EUDA: An Efficient Unsupervised Domain Adaptation via Self-Supervised Vision Transformer

TL;DR

This paper tackles the inefficiency of state-of-the-art unsupervised domain adaptation methods by proposing EUDA, which employs a frozen DINOv2 self-supervised vision transformer as a feature extractor and a compact fully connected bottleneck. It introduces the Synergistic Domain Alignment Loss (SDAL), a weighted combination of cross-entropy and maximum mean discrepancy losses, to jointly minimize source classification errors and align source-target feature distributions.
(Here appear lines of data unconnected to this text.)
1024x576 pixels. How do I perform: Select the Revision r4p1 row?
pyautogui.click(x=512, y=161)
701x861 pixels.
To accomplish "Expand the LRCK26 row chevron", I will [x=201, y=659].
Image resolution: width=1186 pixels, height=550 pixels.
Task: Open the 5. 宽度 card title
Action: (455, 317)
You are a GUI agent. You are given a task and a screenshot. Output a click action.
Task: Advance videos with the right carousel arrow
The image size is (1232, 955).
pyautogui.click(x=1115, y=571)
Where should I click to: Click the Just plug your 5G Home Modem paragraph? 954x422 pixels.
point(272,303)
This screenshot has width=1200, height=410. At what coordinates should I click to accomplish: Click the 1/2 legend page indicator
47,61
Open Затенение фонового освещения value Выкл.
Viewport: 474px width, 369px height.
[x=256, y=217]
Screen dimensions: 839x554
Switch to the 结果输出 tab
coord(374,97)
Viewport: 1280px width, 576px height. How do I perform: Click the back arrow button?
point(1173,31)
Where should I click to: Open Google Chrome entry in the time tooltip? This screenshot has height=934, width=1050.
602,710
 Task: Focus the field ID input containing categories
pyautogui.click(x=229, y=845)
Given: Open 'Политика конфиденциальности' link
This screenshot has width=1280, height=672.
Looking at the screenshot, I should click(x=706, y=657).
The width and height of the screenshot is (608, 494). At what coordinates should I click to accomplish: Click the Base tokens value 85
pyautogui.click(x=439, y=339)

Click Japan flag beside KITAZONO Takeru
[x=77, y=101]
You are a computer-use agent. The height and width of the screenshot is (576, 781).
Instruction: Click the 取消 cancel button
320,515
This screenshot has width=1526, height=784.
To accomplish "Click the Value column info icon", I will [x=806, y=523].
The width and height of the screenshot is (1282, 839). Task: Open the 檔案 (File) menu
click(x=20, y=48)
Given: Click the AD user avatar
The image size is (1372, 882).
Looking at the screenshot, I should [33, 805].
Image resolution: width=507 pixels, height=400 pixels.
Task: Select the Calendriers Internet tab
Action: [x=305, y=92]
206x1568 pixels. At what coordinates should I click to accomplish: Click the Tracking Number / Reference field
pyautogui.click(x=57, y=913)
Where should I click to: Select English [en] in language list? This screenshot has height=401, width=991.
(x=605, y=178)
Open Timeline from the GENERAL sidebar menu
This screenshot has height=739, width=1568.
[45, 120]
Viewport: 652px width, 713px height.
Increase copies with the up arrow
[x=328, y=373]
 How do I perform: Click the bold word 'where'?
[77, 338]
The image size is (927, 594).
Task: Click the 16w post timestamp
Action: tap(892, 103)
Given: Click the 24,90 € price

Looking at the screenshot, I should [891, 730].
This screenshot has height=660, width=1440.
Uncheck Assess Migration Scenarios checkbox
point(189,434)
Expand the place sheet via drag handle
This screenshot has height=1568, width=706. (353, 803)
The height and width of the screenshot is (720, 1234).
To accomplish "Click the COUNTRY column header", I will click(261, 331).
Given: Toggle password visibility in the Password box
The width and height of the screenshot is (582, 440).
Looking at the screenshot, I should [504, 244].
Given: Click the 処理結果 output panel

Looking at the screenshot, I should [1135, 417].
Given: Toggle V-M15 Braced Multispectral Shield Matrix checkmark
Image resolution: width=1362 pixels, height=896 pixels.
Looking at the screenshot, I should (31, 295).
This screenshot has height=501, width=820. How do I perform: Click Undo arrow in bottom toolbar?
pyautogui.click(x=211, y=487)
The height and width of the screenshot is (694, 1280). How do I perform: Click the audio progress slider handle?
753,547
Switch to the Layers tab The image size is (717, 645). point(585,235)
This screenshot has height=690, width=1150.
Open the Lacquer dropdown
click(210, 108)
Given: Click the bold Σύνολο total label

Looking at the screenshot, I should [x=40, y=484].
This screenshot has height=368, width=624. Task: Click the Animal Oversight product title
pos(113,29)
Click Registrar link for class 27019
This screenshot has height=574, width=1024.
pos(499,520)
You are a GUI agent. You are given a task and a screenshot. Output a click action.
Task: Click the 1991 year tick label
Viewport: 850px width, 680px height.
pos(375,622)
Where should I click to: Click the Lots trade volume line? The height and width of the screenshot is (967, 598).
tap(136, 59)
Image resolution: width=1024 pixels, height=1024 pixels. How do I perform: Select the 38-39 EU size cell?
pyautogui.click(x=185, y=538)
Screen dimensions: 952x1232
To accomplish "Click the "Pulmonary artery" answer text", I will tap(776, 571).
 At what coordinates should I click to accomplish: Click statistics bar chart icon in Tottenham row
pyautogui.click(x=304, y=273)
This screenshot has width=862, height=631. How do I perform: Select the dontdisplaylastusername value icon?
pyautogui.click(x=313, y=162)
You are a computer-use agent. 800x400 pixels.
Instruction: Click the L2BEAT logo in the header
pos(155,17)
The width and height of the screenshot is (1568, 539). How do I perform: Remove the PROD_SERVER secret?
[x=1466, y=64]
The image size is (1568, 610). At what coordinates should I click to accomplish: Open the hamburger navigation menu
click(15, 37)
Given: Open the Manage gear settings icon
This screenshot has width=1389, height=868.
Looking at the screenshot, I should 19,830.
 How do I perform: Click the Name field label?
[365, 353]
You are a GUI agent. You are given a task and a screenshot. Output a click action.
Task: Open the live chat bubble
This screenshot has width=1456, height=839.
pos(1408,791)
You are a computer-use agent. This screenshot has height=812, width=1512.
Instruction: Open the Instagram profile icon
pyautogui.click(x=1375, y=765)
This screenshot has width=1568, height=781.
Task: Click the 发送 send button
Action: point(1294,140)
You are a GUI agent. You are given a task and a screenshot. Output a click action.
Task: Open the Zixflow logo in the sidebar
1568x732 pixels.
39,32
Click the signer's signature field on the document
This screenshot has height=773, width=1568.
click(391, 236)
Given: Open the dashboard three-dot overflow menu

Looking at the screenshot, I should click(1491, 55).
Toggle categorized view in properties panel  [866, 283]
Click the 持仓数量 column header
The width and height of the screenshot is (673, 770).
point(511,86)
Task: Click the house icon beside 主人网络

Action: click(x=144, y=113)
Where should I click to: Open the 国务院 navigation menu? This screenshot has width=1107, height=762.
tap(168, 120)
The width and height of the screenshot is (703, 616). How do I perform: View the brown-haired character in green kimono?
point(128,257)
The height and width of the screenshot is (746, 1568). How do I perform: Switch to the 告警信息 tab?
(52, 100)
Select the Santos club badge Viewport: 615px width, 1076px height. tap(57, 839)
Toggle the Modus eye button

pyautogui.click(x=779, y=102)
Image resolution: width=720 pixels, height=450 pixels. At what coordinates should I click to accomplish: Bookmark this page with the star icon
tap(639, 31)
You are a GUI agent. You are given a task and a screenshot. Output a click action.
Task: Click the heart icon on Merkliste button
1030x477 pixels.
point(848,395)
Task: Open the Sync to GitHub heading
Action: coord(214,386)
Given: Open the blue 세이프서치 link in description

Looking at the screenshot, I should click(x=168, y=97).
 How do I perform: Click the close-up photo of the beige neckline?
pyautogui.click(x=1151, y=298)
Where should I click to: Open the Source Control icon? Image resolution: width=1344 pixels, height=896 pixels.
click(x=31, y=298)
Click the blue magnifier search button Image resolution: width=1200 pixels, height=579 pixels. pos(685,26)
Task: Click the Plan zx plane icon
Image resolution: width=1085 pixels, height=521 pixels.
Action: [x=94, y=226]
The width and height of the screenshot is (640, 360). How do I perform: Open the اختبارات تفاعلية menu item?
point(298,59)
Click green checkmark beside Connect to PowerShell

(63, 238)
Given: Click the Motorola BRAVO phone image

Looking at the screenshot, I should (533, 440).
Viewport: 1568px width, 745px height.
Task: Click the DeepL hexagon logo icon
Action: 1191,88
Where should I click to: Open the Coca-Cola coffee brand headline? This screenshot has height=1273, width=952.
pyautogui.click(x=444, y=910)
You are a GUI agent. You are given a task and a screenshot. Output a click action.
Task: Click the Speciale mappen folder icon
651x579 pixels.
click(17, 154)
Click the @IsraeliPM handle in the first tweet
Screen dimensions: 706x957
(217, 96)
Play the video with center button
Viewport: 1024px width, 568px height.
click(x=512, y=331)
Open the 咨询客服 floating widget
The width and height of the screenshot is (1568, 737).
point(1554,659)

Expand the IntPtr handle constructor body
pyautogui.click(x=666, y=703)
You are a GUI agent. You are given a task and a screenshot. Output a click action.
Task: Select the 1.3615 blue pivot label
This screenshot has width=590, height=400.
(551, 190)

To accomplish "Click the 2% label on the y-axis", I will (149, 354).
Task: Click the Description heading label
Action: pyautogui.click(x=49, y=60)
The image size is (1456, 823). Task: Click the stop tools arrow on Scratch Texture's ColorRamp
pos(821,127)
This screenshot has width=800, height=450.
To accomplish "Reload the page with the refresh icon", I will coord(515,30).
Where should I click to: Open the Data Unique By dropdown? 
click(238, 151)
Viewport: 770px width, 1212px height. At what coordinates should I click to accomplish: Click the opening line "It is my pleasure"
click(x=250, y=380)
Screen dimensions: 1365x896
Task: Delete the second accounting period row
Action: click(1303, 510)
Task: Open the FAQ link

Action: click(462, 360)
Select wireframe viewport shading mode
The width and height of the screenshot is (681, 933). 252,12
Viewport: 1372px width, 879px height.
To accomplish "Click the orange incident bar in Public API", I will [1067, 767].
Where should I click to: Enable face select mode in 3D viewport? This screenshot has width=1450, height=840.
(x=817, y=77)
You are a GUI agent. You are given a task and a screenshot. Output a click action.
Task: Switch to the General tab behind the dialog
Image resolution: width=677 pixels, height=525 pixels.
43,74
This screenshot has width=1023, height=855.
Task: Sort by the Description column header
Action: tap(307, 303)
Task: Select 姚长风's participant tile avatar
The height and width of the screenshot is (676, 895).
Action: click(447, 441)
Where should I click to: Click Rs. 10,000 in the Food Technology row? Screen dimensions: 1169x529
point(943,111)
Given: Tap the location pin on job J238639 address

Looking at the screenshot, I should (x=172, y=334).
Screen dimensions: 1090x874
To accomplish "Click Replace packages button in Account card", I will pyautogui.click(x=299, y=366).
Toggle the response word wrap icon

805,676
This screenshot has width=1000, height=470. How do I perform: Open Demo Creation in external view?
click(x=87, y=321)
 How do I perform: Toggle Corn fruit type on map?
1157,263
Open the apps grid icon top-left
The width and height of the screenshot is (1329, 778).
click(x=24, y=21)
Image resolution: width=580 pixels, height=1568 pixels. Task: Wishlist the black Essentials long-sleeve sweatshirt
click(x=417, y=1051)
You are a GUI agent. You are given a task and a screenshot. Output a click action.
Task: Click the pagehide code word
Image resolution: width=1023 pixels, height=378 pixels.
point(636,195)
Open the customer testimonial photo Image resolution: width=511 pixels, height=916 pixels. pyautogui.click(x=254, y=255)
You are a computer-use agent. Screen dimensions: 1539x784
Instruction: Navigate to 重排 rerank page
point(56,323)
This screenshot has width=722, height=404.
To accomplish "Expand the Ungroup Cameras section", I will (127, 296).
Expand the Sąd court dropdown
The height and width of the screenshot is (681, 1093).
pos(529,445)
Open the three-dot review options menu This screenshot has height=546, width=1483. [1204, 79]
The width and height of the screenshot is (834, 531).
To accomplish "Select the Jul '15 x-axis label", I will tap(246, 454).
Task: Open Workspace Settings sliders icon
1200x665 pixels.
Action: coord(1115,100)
Empirical results across Office-31, Office-Home, VisDA-2017, and DomainNet show that EUDA achieves competitive or superior accuracy while dramatically reducing trainable parameters (up to 99.7% fewer in DomainNet), highlighting strong potential for resource-constrained settings. The work demonstrates the practicality of using self-supervised ViT backbones for efficient domain adaptation and suggests broader applications in on-edge environments and safety-critical domains.

Abstract

Unsupervised domain adaptation (UDA) aims to mitigate the domain shift issue, where the distribution of training (source) data differs from that of testing (target) data. Many models have been developed to tackle this problem, and recently vision transformers (ViTs) have shown promising results. However, the complexity and large number of trainable parameters of ViTs restrict their deployment in practical applications. This underscores the need for an efficient model that not only reduces trainable parameters but also allows for adjustable complexity based on specific needs while delivering comparable performance. To achieve this, in this paper we introduce an Efficient Unsupervised Domain Adaptation (EUDA) framework. EUDA employs the DINOv2, which is a self-supervised ViT, as a feature extractor followed by a simplified bottleneck of fully connected layers to refine features for enhanced domain adaptation. Additionally, EUDA employs the synergistic domain alignment loss (SDAL), which integrates cross-entropy (CE) and maximum mean discrepancy (MMD) losses, to balance adaptation by minimizing classification errors in the source domain while aligning the source and target domain distributions. The experimental results indicate the effectiveness of EUDA in producing comparable results as compared with other state-of-the-art methods in domain adaptation with significantly fewer trainable parameters, between 42% to 99.7% fewer. This showcases the ability to train the model in a resource-limited environment. The code of the model is available at: https://github.com/A-Abedi/EUDA.

Figures (4)

• Figure 1: Conceptual diagram representing the impact of the SDAL in aligning the data distributions of the source and target domains while also enhancing classification accuracy. By integrating MMD with CE loss, SDAL effectively minimizes domain discrepancies and optimizes classification outcomes in a simulated environment.
• Figure 2: The architecture of the proposed EUDA model. The process begins with extracting features from both labeled source and unlabeled target domains by a pre-trained self-supervised ViT. The extracted features pass through a bottleneck consisting of several fully connected layers. The output from the bottleneck is utilized in two ways: to compute the MMD loss and fed into the classification head. The classification results on the source domain are then applied to calculate the CE component of the SDAL, which combines MMD loss and CE loss to effectively train the model under unsupervised domain adaptation conditions.
• Figure 3: Self-distillation with no labels. Image from caron_emerging_2021.
• Figure 4: Attention maps of the pre-trained DINOv2 base model on an Alarm Clock from four different domains from the office-home dataset: Art, Clipart, Product, and Real World. This illustrates the model's robust feature extraction capability across diverse image contexts without any fine-tuning.